O termo ‘voto de cabresto’ é uma analogia a um animal sendo guiado por um cabresto, fazendo com que ele siga o sentido que seu condutor quer. Infelizmente isso ainda é uma prática recorrente em regiões mais carentes do Brasil. Mas não só. No mundo moderno a prática tem tomado outras formas nos mais variados ambientes de trabalho, o que é ilegal e empresas têm sido multadas e os assediadores processados criminalmente. Conheça casos abaixo.

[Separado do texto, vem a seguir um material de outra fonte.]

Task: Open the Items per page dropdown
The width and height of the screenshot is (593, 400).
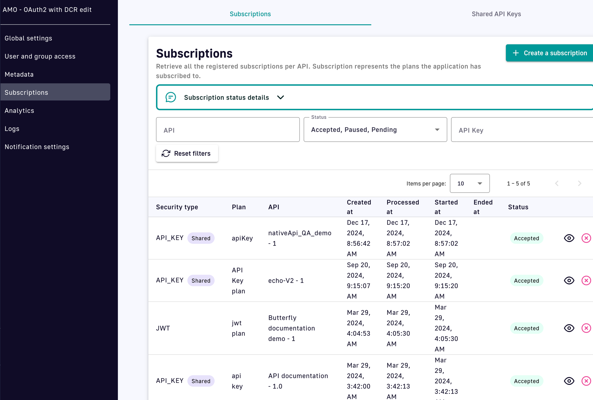Action: 469,183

Para que esse tipo de ação não aconteça mais e que haja punição até com prisão a quem tente obrigar o trabalhador a votar em candidatos defendidos pelos patrões que as centrais sindicais CUT, Força Sindical, NCST, UGT, CTB, CSB, Pública e Intersindical, junto com o Ministério Público do Trabalho (MPT), abriram um canal de denúncias sobre assédio eleitoral nas eleições municipais de 2024.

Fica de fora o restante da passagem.